If you’ve got savings, next time you receive a statement expect to see something rather strange. There’s been a hidden revolution of the savings rules, and it means when you’re paid interest, from now on no tax will automatically be taken off.
It’s all due to the new Personal Savings Allowance (PSA), which launched at the start of the new tax year on 6 April.
Previously, unless you were saving in an ISA, when you earned interest, the taxman took a bite. So for every £100 interest earned as a basic-rate taxpayer, you only actually got £80 (higher rate got £60). Yet now, if you earn interest within your PSA, you get £100 and you keep £100. For a detailed Q&A on it, read www.mse.me/PSA, but here are my quick need-to-knows.
-All savings interest is now paid gross, ie, no tax will be taken off.
-This works for ALL interest - not just savings accounts, but bank accounts, credit unions and peer-to-peer savings. However share dividends aren’t included.
-Basic 20% rate taxpayers can earn £1,000/yr interest tax-free.
-Higher 40% rate taxpayers can earn £500/yr interest tax-free.

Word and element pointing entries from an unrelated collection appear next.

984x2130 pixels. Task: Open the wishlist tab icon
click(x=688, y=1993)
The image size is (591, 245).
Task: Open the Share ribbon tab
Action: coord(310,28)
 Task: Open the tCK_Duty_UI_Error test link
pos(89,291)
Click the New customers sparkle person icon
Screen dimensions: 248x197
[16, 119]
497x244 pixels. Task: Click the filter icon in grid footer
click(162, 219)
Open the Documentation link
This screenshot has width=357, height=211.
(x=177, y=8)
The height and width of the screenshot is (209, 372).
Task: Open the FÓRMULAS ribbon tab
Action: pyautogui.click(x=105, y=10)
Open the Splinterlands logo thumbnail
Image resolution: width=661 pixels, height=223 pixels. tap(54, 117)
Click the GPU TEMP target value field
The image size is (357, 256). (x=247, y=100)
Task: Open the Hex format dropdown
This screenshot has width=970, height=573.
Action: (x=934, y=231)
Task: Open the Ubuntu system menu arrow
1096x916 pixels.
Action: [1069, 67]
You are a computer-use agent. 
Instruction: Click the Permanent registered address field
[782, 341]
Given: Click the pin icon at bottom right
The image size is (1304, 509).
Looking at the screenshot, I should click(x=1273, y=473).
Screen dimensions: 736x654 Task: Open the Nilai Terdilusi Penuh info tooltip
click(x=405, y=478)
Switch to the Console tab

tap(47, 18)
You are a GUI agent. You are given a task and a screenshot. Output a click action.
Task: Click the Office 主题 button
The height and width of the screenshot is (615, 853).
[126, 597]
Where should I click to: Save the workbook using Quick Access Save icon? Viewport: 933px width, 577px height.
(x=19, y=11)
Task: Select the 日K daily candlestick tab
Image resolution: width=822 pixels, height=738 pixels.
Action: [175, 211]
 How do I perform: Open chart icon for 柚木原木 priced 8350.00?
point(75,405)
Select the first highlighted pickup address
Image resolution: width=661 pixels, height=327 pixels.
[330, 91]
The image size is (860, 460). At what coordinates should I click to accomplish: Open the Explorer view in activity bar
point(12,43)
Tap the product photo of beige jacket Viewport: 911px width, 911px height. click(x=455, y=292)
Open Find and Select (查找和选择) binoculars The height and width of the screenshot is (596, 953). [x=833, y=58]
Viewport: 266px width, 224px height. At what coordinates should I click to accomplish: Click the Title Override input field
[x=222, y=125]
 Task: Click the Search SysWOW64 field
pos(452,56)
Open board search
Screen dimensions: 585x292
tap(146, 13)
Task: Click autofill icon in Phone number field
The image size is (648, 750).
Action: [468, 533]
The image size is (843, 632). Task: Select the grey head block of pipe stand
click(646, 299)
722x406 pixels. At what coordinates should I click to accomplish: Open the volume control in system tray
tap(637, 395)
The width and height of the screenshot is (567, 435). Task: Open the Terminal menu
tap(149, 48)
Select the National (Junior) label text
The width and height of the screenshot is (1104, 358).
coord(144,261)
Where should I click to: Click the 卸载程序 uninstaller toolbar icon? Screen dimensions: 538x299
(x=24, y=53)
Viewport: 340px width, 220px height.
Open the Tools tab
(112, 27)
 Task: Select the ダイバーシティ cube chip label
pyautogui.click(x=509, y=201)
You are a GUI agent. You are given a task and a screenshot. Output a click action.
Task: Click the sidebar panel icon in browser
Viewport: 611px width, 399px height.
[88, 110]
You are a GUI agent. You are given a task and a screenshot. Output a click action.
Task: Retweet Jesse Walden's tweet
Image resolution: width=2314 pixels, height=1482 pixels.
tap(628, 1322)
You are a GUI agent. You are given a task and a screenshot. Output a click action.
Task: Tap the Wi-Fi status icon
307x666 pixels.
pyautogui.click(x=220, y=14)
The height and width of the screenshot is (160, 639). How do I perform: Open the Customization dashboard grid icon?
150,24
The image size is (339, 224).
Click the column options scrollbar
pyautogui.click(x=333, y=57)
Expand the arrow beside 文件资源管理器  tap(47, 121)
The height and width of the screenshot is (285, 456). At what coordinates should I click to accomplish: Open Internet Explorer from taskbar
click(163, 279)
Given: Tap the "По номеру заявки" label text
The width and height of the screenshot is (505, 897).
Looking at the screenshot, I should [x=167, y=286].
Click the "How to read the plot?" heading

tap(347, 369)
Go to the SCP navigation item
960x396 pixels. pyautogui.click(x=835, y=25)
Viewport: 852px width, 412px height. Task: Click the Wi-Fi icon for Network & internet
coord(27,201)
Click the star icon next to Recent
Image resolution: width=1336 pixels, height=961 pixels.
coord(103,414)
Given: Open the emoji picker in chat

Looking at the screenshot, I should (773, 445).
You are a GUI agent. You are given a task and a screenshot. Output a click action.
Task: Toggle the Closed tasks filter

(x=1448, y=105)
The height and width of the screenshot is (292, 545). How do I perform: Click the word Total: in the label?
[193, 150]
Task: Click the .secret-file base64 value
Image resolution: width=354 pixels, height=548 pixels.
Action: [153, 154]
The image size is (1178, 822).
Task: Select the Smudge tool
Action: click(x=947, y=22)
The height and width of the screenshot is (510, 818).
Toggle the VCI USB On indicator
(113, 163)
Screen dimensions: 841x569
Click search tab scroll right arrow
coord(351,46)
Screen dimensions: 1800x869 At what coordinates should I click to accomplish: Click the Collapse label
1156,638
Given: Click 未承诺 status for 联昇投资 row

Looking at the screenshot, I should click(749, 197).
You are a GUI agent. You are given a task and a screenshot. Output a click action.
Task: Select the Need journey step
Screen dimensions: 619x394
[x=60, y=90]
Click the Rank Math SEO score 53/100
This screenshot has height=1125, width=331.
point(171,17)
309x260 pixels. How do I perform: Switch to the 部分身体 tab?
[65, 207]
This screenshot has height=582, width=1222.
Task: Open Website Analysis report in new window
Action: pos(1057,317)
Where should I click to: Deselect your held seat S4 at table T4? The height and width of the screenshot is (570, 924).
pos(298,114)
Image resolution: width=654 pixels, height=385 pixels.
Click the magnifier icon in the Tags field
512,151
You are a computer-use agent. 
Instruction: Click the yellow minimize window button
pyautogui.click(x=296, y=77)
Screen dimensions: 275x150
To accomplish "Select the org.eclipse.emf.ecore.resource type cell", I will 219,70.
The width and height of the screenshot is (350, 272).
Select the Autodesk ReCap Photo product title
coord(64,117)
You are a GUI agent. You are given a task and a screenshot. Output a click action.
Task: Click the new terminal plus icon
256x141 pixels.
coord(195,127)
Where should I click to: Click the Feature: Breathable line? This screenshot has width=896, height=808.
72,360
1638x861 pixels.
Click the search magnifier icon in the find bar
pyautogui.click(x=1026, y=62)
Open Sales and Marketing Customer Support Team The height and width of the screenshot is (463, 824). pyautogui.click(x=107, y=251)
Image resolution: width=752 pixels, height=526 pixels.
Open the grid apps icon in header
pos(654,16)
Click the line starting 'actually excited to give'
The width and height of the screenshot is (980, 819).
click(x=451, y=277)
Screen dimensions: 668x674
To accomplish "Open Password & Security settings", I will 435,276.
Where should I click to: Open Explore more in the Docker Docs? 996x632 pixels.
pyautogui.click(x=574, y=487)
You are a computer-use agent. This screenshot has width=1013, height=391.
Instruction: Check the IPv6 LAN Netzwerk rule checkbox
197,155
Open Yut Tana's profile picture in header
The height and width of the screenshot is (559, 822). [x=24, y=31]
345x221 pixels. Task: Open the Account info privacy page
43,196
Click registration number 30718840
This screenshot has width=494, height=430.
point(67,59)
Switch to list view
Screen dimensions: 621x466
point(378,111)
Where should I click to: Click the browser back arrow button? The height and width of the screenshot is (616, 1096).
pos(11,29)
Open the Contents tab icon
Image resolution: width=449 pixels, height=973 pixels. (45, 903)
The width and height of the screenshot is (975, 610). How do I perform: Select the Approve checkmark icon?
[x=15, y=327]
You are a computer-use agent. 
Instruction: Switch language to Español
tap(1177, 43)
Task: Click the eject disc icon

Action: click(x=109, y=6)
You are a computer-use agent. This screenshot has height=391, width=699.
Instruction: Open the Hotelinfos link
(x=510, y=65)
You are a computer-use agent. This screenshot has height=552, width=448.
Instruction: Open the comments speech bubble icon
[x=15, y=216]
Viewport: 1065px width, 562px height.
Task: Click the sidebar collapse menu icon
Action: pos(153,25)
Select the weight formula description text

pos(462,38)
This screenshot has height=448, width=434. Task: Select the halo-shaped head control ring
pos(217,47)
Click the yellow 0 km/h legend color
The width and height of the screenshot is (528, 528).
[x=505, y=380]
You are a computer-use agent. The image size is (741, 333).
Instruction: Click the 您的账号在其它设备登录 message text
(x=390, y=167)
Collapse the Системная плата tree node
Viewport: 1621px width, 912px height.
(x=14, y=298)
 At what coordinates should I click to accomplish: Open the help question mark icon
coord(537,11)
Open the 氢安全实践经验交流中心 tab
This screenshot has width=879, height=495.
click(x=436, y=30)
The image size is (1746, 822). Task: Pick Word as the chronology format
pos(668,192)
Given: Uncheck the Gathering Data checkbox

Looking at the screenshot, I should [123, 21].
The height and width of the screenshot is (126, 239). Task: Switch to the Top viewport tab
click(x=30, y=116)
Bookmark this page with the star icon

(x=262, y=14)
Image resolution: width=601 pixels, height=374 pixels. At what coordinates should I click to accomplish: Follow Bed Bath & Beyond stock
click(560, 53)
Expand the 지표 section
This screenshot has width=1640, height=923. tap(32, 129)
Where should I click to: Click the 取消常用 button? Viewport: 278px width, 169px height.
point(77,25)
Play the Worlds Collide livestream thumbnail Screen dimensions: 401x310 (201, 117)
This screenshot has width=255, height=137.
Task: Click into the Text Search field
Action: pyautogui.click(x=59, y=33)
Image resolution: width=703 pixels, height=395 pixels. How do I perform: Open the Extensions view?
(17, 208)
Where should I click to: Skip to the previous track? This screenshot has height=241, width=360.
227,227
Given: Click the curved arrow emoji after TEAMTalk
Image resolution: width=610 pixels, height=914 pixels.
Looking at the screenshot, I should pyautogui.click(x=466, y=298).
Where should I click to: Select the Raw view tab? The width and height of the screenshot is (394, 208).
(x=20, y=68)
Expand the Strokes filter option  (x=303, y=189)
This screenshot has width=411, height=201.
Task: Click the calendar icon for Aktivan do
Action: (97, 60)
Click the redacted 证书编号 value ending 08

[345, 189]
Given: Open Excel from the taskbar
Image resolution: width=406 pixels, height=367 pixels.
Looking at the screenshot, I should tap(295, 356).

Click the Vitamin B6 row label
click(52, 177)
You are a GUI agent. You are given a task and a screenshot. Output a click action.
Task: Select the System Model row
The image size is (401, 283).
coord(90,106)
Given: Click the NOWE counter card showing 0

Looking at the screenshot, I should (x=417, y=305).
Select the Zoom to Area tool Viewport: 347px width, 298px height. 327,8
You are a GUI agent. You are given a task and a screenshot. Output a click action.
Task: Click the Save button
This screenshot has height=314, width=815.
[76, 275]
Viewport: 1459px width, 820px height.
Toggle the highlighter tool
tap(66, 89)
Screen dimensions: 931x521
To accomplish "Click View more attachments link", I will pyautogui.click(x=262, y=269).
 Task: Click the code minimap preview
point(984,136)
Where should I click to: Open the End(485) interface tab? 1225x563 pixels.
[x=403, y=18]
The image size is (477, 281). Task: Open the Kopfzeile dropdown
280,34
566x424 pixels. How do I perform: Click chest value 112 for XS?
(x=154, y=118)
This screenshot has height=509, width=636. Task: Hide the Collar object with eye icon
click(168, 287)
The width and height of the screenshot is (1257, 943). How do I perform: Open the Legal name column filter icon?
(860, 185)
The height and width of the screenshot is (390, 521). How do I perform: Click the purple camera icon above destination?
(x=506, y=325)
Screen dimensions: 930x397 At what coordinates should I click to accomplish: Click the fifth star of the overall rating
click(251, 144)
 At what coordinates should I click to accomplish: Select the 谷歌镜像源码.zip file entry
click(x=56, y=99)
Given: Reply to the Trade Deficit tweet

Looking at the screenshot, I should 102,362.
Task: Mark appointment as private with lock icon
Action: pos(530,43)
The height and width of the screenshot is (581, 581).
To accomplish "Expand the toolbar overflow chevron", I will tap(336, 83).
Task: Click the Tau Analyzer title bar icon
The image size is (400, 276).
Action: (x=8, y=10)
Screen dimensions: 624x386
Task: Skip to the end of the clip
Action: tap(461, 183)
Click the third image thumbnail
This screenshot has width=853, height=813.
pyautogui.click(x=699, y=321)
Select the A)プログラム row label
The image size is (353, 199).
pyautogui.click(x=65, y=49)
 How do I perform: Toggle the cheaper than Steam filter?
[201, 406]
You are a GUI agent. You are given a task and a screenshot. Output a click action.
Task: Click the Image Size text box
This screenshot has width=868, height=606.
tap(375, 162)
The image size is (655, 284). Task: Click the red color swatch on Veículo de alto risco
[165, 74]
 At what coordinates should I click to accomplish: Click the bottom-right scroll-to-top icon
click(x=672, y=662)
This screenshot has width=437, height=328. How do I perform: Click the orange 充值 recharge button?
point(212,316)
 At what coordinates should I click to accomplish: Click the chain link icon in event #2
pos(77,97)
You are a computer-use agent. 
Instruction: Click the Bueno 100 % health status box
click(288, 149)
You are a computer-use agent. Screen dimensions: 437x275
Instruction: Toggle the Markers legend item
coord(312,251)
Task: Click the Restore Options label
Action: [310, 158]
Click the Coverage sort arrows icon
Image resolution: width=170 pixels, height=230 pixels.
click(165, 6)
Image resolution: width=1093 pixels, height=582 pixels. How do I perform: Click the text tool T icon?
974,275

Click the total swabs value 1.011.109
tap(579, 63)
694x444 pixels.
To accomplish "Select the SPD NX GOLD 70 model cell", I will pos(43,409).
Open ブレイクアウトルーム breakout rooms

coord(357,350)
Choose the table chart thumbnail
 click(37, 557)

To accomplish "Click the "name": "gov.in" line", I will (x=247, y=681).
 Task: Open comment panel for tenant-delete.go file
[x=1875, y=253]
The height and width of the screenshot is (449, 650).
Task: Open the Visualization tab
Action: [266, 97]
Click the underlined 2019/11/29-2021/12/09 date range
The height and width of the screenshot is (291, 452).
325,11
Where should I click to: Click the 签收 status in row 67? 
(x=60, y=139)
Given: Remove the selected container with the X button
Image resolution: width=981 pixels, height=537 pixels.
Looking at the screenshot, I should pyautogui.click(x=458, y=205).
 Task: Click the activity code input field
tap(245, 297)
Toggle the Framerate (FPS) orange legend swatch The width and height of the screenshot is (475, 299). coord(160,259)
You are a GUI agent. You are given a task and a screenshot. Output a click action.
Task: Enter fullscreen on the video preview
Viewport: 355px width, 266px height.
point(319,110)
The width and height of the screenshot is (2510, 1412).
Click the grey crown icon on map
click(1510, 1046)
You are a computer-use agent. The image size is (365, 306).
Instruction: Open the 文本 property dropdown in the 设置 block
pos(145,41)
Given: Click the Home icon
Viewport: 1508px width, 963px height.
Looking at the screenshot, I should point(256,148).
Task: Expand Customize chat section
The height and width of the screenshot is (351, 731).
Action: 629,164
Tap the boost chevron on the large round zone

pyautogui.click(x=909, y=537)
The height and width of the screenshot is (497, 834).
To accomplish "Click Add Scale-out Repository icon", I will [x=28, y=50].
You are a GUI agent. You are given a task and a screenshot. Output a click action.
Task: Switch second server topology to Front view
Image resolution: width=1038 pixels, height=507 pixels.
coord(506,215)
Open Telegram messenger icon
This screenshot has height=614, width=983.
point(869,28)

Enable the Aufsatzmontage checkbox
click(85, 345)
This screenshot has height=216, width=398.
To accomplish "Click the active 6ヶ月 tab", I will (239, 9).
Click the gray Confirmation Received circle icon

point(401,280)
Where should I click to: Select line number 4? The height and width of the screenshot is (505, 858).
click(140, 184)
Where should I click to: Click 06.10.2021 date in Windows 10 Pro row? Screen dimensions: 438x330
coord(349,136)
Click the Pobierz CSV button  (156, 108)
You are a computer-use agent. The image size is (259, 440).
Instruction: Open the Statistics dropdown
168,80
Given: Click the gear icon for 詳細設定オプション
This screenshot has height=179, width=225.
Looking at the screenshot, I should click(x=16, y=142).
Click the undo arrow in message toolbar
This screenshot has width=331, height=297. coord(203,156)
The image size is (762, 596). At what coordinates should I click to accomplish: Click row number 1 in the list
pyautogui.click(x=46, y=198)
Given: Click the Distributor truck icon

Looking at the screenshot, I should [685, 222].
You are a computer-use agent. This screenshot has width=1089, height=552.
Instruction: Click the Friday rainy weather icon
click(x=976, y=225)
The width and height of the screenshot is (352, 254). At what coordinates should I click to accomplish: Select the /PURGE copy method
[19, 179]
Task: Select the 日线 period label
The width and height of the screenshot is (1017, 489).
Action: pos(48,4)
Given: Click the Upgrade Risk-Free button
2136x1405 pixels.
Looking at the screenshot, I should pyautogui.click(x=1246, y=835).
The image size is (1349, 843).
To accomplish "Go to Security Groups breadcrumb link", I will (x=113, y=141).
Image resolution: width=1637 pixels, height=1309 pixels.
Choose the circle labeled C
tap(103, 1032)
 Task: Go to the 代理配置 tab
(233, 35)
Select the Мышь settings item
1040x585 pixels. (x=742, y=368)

-Top 45% rate taxpayers don’t get a PSA, so all interest is taxable.
-Cash ISAs, premium bonds and other tax-free savings interest DON’T count towards the £1,000 (or £500) limit so you can get this interest too.
-If you earn interest over the limit, you pay tax at your income tax rate, but only on the amount over the limit.
It’s worth thinking about this for a moment. For a basic rate taxpayer, with cash in the top easy-access standard savings account, you’d need over £75,000 saved before you had to start paying tax on it. That’s why 95% of people won’t pay tax on their savings interest this year.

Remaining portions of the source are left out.